- _Objective_: Copy the data below verbatim, beginning at its first line and ending with the line that contains "Looking at the screenshot, I should 303,275.".

Data taken from a collection
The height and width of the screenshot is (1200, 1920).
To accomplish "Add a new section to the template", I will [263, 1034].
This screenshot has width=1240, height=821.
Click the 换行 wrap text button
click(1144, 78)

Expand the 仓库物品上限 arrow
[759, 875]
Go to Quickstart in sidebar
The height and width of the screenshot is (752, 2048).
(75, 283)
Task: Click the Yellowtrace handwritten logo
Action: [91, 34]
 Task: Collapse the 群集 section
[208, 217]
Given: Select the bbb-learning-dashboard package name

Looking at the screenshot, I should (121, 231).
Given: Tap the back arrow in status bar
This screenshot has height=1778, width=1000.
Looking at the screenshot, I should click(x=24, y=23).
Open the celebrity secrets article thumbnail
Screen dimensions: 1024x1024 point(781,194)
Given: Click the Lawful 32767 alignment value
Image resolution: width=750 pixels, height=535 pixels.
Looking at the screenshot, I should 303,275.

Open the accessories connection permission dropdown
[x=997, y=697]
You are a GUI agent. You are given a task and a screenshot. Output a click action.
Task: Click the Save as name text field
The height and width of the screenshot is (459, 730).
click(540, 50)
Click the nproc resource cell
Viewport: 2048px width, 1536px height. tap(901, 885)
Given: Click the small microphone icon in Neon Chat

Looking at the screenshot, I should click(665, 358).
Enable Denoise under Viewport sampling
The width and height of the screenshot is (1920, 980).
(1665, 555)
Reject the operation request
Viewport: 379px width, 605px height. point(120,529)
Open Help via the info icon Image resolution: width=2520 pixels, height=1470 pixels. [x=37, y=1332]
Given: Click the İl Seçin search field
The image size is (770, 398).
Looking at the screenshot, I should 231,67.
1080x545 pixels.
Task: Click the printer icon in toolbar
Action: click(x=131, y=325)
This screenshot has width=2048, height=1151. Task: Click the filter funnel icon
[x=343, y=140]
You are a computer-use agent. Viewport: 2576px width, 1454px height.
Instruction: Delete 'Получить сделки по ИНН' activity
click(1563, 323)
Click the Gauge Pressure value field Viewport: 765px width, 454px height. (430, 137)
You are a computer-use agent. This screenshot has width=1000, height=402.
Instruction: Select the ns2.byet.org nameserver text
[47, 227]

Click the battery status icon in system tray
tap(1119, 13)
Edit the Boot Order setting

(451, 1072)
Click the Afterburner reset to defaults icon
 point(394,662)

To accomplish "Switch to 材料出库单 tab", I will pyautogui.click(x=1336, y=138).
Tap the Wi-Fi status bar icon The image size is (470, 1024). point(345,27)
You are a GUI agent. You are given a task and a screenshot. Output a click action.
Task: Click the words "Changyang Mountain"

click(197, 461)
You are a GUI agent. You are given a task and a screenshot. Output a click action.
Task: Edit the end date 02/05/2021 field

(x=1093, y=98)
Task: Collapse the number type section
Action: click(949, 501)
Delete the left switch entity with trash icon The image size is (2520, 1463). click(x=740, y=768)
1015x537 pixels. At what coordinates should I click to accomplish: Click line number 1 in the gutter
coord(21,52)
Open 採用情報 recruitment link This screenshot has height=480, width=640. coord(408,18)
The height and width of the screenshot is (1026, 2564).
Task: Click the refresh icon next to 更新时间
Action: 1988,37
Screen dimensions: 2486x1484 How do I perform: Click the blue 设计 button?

- _Task solution_:
The height and width of the screenshot is (1200, 1920).
To accomplish "Add a new section to the template", I will [263, 1034].
This screenshot has width=1240, height=821.
Click the 换行 wrap text button
click(1144, 78)

Expand the 仓库物品上限 arrow
[759, 875]
Go to Quickstart in sidebar
The height and width of the screenshot is (752, 2048).
(75, 283)
Task: Click the Yellowtrace handwritten logo
Action: [91, 34]
 Task: Collapse the 群集 section
[208, 217]
Given: Select the bbb-learning-dashboard package name

Looking at the screenshot, I should (121, 231).
Given: Tap the back arrow in status bar
This screenshot has height=1778, width=1000.
Looking at the screenshot, I should click(x=24, y=23).
Open the celebrity secrets article thumbnail
Screen dimensions: 1024x1024 point(781,194)
Given: Click the Lawful 32767 alignment value
Image resolution: width=750 pixels, height=535 pixels.
Looking at the screenshot, I should 303,275.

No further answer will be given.